[[ SOURCE MATERIAL open ]]
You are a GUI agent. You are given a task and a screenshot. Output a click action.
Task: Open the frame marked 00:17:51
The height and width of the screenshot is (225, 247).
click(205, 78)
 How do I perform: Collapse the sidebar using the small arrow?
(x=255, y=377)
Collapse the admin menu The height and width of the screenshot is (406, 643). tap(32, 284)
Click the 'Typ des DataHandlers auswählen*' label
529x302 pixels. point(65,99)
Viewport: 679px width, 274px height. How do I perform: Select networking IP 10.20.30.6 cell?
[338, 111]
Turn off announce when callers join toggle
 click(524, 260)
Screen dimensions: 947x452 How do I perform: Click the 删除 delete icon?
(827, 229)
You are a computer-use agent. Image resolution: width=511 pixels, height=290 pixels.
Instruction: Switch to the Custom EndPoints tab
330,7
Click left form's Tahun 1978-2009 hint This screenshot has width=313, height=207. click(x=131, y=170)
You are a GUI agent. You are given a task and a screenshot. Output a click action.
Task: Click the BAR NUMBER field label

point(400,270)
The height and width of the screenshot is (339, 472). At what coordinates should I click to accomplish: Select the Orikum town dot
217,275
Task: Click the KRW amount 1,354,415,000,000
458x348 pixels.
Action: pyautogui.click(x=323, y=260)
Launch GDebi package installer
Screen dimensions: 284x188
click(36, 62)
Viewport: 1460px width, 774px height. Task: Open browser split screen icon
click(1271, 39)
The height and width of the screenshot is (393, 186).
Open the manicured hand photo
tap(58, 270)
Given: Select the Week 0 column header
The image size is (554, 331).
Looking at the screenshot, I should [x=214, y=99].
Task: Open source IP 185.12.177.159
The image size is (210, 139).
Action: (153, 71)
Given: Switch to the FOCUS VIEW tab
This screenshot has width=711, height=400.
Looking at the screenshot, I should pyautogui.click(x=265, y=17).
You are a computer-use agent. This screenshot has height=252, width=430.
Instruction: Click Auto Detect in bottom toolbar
[[ SOURCE MATERIAL closed ]]
PROBLEM: Reproduce the data in full, precisely as given.

EXPECTED ANSWER:
You are a GUI agent. You are given a task and a screenshot. Output a click action.
Task: Open the frame marked 00:17:51
The height and width of the screenshot is (225, 247).
click(205, 78)
 How do I perform: Collapse the sidebar using the small arrow?
(x=255, y=377)
Collapse the admin menu The height and width of the screenshot is (406, 643). tap(32, 284)
Click the 'Typ des DataHandlers auswählen*' label
529x302 pixels. point(65,99)
Viewport: 679px width, 274px height. How do I perform: Select networking IP 10.20.30.6 cell?
[338, 111]
Turn off announce when callers join toggle
 click(524, 260)
Screen dimensions: 947x452 How do I perform: Click the 删除 delete icon?
(827, 229)
You are a computer-use agent. Image resolution: width=511 pixels, height=290 pixels.
Instruction: Switch to the Custom EndPoints tab
330,7
Click left form's Tahun 1978-2009 hint This screenshot has width=313, height=207. click(x=131, y=170)
You are a GUI agent. You are given a task and a screenshot. Output a click action.
Task: Click the BAR NUMBER field label

point(400,270)
The height and width of the screenshot is (339, 472). At what coordinates should I click to accomplish: Select the Orikum town dot
217,275
Task: Click the KRW amount 1,354,415,000,000
458x348 pixels.
Action: pyautogui.click(x=323, y=260)
Launch GDebi package installer
Screen dimensions: 284x188
click(36, 62)
Viewport: 1460px width, 774px height. Task: Open browser split screen icon
click(1271, 39)
The height and width of the screenshot is (393, 186).
Open the manicured hand photo
tap(58, 270)
Given: Select the Week 0 column header
The image size is (554, 331).
Looking at the screenshot, I should [x=214, y=99].
Task: Open source IP 185.12.177.159
The image size is (210, 139).
Action: (153, 71)
Given: Switch to the FOCUS VIEW tab
This screenshot has width=711, height=400.
Looking at the screenshot, I should pyautogui.click(x=265, y=17).
You are a computer-use agent. This screenshot has height=252, width=430.
Instruction: Click Auto Detect in bottom toolbar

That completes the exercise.